Das Menschenbild
Im ersten Teil der Grundlagen wird auf ein Menschenbild eingegangen, das zur Förderung konvivialer Gemeinschaften dient. Die Sichtweisen des Menschen haben starken Einfluss darauf, wie wir mit unseren Nächsten umgehen, was wir ihnen zugestehen, womit wir bei ihnen rechnen und mit welcher Haltung wir ihnen gegenübertreten.
Immer wieder steuern feindselige Haltungen die Kommunikation, denken wir nur an Hate-Speeches im Internet, Falschmeldungen und Verleumdungen, Mobbing, Diffamierung oder gar rechte Propaganda. In solchen Dialogen erleben wir die Abwertung des Menschen, die einseitige Verhaftung in Problemlagen oder die Stigmatisierung von Personen und Personengruppen. Nicht selten verursachen unreflektierte Meinungen Aggression und Gewalt gegenüber Mitmenschen, die wir nicht einmal kennen. So kann man gutes Zusammenleben nicht gestalten.
Insofern ist es von großer Bedeutung, mit welchen Einstellungen wir anderen gegenübertreten. Es ist ein ständiger Auftrag, unser eigenes Menschenbild zu überprüfen. Denn auch wir sind nicht davor geschützt, in destruktive Sichtweisen abzugleiten, selbst wenn es nur kurze Momente dauert. In diesen Situationen eigene Irrtümer nicht zu verdrängen, verlangt ein gesundes Selbst-Bewusstsein. Denn beide Gedanken sind im Menschsein, das Gute wollen und das Böse tun. Umso wichtiger ist es, im Laufe des Lebens die eigenen Bilder stetig zu verbessern, sofern sie uns nicht schon mit der Erziehung mitgegeben wurden. Außerdem werden die folgenden Abschnitte mit persönlichen Erfahrungen angereichert.

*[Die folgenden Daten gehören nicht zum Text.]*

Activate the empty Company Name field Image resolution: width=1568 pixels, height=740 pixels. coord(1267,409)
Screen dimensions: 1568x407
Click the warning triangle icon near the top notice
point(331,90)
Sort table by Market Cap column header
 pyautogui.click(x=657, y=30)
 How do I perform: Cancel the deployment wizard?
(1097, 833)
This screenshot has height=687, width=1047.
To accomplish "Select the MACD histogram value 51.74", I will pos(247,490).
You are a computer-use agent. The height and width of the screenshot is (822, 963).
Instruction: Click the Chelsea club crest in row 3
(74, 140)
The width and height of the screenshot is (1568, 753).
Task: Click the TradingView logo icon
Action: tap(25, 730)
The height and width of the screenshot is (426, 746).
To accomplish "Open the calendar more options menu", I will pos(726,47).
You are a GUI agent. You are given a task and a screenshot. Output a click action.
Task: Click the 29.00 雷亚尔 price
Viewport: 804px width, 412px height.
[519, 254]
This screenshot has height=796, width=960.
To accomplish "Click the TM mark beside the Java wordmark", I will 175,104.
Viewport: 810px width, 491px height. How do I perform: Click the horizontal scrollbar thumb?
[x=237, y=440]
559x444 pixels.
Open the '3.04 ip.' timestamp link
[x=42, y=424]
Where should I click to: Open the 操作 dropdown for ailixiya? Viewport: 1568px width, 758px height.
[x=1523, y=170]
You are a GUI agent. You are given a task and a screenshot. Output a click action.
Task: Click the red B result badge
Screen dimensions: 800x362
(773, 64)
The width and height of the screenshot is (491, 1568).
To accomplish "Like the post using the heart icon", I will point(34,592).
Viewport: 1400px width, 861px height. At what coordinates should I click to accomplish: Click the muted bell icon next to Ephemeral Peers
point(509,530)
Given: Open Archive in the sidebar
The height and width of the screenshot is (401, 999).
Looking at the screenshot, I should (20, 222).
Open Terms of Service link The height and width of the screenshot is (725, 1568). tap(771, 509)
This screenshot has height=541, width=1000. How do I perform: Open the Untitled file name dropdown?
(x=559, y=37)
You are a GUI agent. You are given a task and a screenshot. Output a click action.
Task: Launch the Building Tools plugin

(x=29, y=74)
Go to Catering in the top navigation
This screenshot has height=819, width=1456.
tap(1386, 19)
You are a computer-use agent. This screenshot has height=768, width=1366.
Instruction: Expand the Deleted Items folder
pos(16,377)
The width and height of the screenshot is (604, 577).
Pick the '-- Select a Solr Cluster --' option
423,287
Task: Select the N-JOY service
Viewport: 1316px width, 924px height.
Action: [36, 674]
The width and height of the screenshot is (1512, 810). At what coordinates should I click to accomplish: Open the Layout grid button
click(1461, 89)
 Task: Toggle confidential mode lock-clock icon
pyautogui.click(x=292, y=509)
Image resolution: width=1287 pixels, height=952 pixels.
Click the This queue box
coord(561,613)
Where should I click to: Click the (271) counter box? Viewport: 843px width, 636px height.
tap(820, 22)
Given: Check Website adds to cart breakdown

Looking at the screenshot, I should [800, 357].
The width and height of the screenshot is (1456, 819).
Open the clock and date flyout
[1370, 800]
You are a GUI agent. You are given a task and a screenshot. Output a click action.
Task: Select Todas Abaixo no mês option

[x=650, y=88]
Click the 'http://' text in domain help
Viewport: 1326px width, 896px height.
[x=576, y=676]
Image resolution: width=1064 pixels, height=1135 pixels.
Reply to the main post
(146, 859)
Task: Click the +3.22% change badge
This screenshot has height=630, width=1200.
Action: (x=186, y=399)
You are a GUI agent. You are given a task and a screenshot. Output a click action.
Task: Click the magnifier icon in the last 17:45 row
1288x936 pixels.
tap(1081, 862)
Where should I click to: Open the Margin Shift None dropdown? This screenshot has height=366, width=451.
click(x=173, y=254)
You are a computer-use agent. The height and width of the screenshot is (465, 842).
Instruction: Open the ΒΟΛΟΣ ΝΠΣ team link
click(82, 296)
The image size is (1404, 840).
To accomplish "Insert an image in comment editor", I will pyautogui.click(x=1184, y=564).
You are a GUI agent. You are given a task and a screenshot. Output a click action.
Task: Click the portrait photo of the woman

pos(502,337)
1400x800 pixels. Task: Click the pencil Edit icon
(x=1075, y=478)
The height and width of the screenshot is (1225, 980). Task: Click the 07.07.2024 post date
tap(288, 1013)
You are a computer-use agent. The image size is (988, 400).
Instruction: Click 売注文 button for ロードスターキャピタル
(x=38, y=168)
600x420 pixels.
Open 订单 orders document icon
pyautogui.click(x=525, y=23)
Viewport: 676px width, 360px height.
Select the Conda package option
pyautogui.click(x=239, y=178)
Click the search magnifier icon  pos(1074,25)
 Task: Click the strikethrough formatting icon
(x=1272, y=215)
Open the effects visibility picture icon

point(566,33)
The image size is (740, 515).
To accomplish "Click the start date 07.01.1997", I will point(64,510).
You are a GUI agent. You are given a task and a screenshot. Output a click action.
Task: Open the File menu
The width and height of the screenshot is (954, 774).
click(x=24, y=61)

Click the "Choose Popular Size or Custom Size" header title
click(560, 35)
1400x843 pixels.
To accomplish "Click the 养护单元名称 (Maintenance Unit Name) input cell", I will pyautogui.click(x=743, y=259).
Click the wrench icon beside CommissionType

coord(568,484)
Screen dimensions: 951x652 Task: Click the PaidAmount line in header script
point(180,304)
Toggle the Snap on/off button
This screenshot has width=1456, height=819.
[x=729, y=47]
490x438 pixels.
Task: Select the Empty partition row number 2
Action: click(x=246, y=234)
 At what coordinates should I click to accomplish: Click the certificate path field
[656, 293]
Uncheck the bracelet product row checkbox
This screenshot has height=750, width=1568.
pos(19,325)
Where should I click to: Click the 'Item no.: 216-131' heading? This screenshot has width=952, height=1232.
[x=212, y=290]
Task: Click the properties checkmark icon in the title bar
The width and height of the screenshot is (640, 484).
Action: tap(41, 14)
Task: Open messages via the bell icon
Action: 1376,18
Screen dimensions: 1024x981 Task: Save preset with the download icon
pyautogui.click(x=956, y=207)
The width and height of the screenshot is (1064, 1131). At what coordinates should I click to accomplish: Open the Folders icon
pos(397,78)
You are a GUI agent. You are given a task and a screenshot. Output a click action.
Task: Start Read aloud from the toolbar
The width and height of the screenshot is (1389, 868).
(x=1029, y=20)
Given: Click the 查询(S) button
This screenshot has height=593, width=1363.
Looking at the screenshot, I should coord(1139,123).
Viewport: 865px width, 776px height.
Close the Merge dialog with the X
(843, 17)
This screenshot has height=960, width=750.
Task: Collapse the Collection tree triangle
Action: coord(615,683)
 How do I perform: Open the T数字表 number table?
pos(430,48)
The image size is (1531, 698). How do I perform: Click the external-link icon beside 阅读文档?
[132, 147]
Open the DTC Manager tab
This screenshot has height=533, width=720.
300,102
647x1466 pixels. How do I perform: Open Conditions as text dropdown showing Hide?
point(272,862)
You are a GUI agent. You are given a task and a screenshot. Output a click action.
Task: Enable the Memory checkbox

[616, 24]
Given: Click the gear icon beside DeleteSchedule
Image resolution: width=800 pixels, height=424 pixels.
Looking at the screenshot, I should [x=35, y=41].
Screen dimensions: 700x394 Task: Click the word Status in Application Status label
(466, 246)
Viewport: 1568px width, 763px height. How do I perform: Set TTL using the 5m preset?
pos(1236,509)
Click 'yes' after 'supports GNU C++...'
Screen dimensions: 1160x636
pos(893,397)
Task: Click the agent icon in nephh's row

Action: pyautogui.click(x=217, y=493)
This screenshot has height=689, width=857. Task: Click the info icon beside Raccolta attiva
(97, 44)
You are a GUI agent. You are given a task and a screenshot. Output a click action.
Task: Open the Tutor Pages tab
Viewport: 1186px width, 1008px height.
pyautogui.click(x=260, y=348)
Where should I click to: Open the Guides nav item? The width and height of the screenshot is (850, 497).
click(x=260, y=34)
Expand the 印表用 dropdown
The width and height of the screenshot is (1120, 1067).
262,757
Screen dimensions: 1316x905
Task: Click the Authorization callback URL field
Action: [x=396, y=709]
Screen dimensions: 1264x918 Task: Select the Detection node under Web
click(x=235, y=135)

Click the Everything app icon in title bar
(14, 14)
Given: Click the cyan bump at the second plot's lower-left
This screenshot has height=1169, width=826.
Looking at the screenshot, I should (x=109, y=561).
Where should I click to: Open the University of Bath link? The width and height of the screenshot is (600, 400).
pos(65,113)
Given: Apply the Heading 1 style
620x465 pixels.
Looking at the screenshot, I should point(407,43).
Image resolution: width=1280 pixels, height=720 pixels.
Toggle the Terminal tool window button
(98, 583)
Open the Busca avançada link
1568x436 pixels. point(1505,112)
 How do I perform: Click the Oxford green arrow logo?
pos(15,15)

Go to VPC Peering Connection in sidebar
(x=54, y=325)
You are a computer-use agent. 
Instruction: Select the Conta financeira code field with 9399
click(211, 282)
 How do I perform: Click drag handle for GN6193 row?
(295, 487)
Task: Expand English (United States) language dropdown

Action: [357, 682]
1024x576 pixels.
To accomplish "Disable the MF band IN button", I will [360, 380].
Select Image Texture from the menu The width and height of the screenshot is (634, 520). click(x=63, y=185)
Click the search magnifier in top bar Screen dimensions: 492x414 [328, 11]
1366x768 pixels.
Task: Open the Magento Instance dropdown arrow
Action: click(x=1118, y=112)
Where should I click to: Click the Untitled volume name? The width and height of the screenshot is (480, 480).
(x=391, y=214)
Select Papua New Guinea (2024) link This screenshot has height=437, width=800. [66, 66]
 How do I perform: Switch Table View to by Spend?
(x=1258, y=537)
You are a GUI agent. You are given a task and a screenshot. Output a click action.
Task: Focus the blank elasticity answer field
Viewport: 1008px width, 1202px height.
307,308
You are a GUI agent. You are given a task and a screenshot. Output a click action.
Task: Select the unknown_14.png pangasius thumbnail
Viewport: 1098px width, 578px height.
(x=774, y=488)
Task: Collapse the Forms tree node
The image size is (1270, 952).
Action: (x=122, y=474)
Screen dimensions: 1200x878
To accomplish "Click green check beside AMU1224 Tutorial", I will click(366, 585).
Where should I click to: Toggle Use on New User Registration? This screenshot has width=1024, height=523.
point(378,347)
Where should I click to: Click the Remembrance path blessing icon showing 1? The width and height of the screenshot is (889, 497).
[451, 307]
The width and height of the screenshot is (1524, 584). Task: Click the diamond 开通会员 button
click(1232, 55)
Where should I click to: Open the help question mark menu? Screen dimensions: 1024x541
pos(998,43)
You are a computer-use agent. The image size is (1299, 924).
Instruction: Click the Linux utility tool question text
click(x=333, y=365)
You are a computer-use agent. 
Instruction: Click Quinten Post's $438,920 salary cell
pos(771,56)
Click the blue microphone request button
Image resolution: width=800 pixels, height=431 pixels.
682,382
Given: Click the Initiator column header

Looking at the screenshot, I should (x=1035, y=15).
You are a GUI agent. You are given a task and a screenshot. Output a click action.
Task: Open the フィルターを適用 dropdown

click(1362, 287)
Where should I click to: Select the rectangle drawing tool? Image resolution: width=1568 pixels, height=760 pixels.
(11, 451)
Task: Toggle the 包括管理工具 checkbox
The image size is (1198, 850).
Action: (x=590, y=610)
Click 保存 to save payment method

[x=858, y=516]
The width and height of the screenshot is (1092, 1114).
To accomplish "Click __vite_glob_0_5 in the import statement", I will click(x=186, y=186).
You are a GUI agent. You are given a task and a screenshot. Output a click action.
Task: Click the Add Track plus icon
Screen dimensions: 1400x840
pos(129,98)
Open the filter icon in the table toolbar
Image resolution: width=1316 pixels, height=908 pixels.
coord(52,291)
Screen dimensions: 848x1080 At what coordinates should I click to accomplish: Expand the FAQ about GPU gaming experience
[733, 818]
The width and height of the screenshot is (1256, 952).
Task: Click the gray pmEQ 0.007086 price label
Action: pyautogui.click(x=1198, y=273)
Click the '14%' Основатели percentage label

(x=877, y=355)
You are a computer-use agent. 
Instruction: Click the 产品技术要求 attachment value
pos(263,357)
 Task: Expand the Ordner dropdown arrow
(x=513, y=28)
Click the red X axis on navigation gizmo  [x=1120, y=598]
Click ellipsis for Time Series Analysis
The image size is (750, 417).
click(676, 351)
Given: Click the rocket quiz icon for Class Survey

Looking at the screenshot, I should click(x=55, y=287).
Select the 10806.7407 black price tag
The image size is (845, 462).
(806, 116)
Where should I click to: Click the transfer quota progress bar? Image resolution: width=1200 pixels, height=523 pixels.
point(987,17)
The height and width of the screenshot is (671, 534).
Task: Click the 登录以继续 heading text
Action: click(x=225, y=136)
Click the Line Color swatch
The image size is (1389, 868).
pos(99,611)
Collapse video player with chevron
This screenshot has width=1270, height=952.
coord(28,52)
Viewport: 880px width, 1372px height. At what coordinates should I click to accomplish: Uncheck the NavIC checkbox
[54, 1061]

Der Mensch mit seiner Geschichte – der historische Kontext
Der Mensch ist kein Wesen, das seine Existenz allein aus dem Hier und Jetzt begründet. Er besitzt eine persönliche Geschichte; er hat Eltern, welche durch Erziehung Einfluss auf ihn nehmen. Und deren Erziehung ist wieder durch die Großeltern geprägt. So gehört zu unserer Prägung stets der historische Kontext, aus dem wir kommen, einschließlich der eigene Familiengeschichte. Es macht eben einen Unterschied, ob jemand aus einer Handwerkerfamilie stammt, die seit Generationen durch einen bestimmten Beruf geprägt wurde, so wie meine Familie, die seit über 400 Jahren aus Landwirten und Zimmerleuten besteht. Es macht auch einen Unterschied, ob jemand aus einem gehobenen Milieu kommt, dem es nicht vergönnt war, die Realitäten einer ungerechten Welt hautnah zu erleben. Es macht einen Unterschied, ob jemand eine glückliche Kindheit verbrachte, oder einen Elternteil durch ein Unglück schon früh verlor.
Menschen, denen wir begegnen, bringen ihre eigene Geschichte mit. Und die Geschichte prägt sie in ihren Werten und Einstellungen, in ihren Haltungen, in dem, was sie im Leben vorhaben, welche Berufe sie ergreifen und mit wem sie die Begegnung suchen. Schlüsselerfahrungen können Menschen neu prägen, Vertrauen wecken und optimistische Grundhaltungen verstärken.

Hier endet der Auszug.